Mittlerweile liest sich die von SCO geführte Auseinandersetzung um Linux und den Codetransfer von Unix wie das Drehbuch zu einer IT-Variante von Dallas oder Denver. Täglich melden sich neue Firmen und Experten zu Wort. Einige, etwa Novell, haben gravierende Argumente, andere wie Lindows verbreiten heiße Luft. Sowohl IBM als auch SCO, die beiden Kontrahenten in der Milliardenklage, haben ihre Techniker zum Stillschweigen verdonnert, desgleichen Novell. Dort verweisen selbst die mit dem SCO-Vertrag befassten Juristen auf ein Aussageverbot der Jura-Abteilung.

Einige Ebenen tiefer gibt es Germurmel. So äußern die am Projekt Monterey beteiligten Entwickler unter der Hand ihre Verwunderung, was denn von den durch SCO an IBM gelieferten Komponenten für Linux überhaupt interessant sein könnte: Zweifel gibt es selbst auf der Seite der Lieferanten. Gesicherte Erkenntnisse zu dem von SCO beklagten Cut&Paste fehlen, bis der Code offengelegt wird.

Unversehens wird nun Christoph Hellwig zu einer gefragten Figur. Der deutsche Software-Entwickler arbeitete bei Caldera (so der frühere Name von SCO) als Packet-Maintainer und war Teil des Teams, das sich um Anpassungen und Bugfixes für den Linux-Kernel gekümmert hat. Später entwickelte er für Caldera das Linux-ABI Projekt weiter, welches das Ausführen unmodifizierter Unix-Programme, etwa für UnixWare und OpenServer geschriebener Software, unter Linux ermöglicht. Inzwischen ist Hellwig bei SGI beschäftigt.

Während Hellwig bei Caldera arbeitete, kommentierte er das Verhältnis von SCO Unixware und Linux. Hellwig erklärte seinerzeit, dass das Kopieren von Unix-Code nach Linux und vice versa unpraktikabel sei: "Die Interna der Kernel sind so unterschiedlich, dass man eine dicke Schicht Kompatibilitätskleber brauchen würde, damit das [Kopieren] funktioniert. Und der würde prompt bei dem nächsten kernel review rausgeschmissen werden."

Nun wird Hellwigs Kommentar herumgereicht.

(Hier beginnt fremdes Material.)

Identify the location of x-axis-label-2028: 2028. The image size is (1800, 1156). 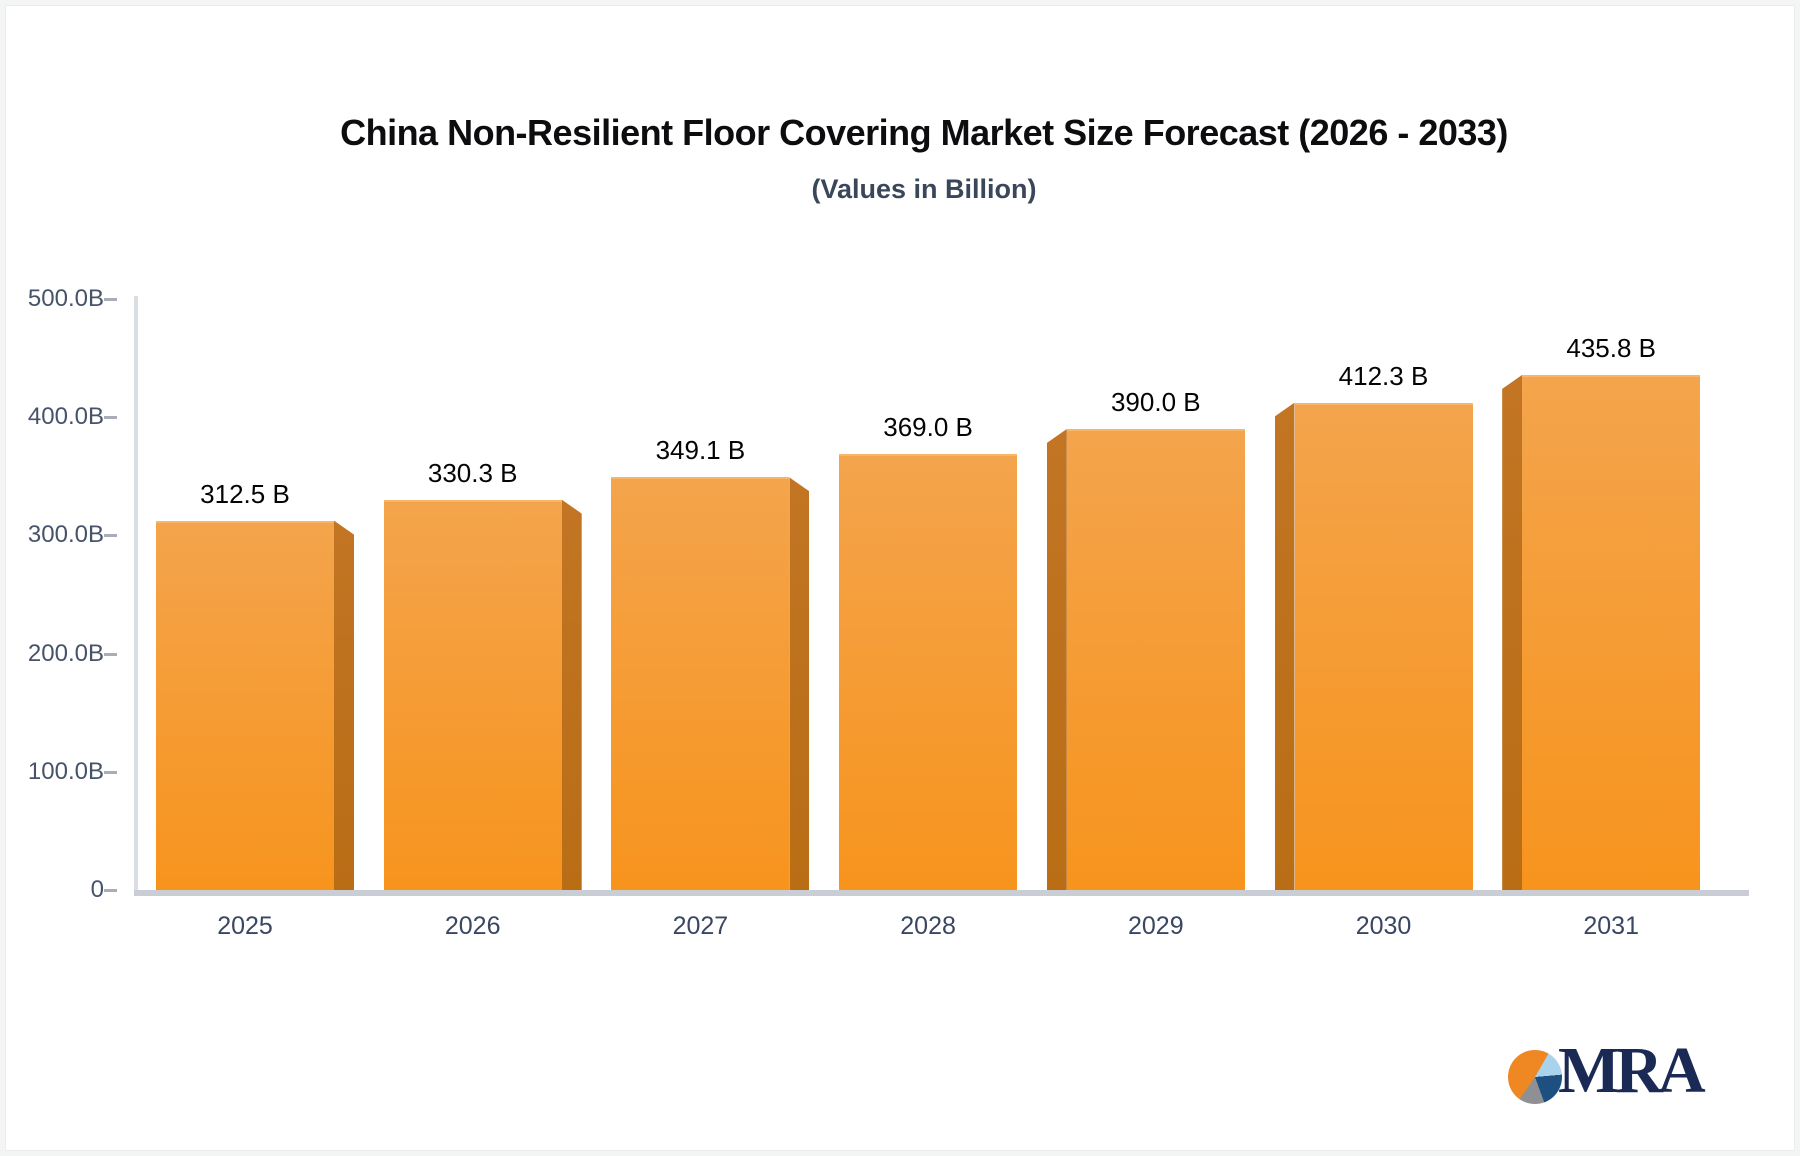
(928, 926).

Grund genug, ihn zu diesem Fall zu befragen.

heise online: Stehen sie zu diesem Kommentar?

Hellwig: Natürlich.

heise online: SCO hat den Zustand von Linux mit einem Fahrrad verglichen, bis IBM kam und das Projekt ein Auto wurde.

Hellwig: Der Vergleich mag ja für einen Menschen ohne jegliches Fachwissen schön klingen, hat aber mit der Realität rein gar nichts zu tun. Linux selbst war vor dem Engagement von IBM, vor der Beteiligung großer Unternehmen an der Entwicklung, für die meisten Einsatzbereiche wesentlich brauchbarer als es UnixWare oder OpenServer je sein werden. Ich selbst sehe die Beteiligung großer Unternehmen an der Linux-Entwicklung sehr positiv. Ich halte es aber nicht für sinnvoll, die Wünsche dieser Unternehmen bei der Entwicklung der offiziellen Linux-Releases in den Vordergrund zu stellen. Gerade große Unternehmen neigen dazu, sich mit technischen Lösungen zufriedenzugeben, die weit suboptimal sind, oder Einsatzbereiche zu vernachlässigen, die nicht genügend Verkaufschancen bieten.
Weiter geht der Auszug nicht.